[How to complete this task]
Copy every line of the data in which the word "computer" occurs.
======== Supplied entries ========
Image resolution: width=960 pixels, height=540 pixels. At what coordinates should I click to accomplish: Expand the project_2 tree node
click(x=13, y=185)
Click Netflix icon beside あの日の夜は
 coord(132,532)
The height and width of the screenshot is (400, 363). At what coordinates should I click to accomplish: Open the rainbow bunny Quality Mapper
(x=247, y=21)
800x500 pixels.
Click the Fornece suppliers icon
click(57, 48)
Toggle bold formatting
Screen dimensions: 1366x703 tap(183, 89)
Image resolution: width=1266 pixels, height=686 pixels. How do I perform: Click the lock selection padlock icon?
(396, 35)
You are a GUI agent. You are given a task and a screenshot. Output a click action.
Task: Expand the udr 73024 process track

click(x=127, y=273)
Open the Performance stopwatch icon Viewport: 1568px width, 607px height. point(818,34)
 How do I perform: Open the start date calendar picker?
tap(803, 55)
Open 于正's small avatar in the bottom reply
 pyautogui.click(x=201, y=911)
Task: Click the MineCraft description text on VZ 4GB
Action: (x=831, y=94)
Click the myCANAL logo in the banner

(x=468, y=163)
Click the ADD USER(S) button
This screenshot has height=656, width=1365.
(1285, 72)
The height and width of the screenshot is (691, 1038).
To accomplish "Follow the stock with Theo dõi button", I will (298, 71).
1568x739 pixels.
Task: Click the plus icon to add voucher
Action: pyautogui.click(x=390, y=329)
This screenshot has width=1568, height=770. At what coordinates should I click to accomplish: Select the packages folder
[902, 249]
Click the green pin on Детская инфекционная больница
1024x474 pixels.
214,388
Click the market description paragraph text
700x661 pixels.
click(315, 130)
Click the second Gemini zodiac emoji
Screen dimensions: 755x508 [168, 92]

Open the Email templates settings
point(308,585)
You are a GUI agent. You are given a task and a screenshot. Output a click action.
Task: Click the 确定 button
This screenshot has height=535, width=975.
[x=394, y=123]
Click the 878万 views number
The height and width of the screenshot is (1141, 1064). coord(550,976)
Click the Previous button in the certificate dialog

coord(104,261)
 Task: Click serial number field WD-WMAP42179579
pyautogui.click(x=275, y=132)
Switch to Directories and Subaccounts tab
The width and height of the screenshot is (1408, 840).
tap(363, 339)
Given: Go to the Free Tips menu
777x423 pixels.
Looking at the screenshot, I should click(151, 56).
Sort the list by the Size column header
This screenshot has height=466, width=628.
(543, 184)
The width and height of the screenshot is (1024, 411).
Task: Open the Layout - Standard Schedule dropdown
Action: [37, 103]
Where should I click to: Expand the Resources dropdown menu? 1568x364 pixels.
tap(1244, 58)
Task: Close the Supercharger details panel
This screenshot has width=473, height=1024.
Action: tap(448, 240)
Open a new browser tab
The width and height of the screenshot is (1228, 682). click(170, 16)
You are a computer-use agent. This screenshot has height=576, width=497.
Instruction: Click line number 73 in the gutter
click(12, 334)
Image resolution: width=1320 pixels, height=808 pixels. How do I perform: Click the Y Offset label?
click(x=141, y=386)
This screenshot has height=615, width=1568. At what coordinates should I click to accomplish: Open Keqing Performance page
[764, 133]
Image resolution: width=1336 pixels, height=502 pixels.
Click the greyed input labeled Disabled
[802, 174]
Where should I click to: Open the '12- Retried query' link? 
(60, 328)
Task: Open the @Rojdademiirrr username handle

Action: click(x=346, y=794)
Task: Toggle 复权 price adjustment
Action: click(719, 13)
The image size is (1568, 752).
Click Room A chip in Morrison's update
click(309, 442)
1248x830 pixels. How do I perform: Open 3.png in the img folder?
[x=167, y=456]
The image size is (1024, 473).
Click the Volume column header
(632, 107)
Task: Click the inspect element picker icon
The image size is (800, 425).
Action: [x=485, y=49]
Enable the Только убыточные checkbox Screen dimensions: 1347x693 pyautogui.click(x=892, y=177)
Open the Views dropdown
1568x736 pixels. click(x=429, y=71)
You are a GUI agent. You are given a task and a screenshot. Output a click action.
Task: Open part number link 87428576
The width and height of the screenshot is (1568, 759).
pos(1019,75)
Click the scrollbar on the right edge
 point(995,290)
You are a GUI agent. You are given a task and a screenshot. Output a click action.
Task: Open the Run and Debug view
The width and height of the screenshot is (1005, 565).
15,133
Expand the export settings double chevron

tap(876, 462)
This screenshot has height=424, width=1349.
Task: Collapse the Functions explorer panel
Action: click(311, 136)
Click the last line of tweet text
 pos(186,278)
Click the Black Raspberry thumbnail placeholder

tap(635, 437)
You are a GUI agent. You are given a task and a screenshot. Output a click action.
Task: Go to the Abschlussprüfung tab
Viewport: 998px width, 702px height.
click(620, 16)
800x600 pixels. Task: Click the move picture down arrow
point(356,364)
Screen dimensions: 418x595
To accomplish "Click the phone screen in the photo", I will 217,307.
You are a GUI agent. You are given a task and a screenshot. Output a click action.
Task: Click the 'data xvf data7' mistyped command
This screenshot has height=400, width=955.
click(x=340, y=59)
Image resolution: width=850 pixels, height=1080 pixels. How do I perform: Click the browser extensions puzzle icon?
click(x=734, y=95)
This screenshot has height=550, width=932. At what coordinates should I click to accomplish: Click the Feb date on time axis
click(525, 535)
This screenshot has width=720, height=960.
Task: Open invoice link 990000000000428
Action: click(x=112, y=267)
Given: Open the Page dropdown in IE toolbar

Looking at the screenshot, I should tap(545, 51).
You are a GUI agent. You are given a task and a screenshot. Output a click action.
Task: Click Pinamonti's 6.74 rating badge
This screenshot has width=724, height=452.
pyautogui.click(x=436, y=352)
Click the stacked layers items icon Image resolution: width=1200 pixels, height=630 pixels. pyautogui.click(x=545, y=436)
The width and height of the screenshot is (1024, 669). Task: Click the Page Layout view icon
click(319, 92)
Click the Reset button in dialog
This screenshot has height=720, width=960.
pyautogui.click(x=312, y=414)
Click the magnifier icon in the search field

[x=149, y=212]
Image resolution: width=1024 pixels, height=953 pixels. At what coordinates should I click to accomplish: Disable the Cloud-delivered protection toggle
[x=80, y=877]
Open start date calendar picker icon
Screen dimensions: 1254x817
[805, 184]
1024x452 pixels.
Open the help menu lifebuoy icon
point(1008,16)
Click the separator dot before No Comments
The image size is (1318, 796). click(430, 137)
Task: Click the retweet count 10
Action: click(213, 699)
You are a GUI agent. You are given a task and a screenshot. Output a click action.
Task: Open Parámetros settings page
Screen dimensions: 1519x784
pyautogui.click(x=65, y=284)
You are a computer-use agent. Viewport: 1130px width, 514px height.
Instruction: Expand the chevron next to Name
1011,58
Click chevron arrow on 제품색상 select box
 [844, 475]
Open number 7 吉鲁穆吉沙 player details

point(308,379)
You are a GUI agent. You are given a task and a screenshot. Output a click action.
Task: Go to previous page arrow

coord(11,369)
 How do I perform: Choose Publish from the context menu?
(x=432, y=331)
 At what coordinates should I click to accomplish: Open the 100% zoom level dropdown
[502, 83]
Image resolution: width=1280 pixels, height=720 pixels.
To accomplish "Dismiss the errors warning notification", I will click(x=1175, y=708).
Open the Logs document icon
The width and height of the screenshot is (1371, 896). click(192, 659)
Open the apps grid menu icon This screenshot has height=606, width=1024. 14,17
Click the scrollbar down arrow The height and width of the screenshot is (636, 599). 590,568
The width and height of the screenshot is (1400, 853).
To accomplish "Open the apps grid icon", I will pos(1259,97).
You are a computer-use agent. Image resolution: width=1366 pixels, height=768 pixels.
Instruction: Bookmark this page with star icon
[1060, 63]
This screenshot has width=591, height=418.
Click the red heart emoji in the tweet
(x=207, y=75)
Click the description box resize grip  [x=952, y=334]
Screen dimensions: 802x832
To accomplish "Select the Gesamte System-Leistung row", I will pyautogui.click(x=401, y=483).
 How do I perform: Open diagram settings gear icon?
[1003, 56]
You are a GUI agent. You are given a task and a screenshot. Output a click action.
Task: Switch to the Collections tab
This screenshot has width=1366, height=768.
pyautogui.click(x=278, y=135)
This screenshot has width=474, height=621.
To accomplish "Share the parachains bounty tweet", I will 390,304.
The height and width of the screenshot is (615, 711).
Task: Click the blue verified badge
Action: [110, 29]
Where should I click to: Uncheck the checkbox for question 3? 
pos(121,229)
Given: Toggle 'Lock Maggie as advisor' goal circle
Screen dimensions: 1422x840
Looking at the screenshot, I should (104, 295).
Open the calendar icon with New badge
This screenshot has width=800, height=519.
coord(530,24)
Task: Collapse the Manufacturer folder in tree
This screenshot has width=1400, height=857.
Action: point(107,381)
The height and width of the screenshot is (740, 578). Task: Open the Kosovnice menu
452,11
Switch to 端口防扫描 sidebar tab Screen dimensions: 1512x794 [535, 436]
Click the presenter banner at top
========
[Answer section]
You are a computer-use agent. This screenshot has height=576, width=497.
You are a computer-use agent. Viewport: 1130px width, 514px height.
You are a computer-use agent. Image resolution: width=1366 pixels, height=768 pixels.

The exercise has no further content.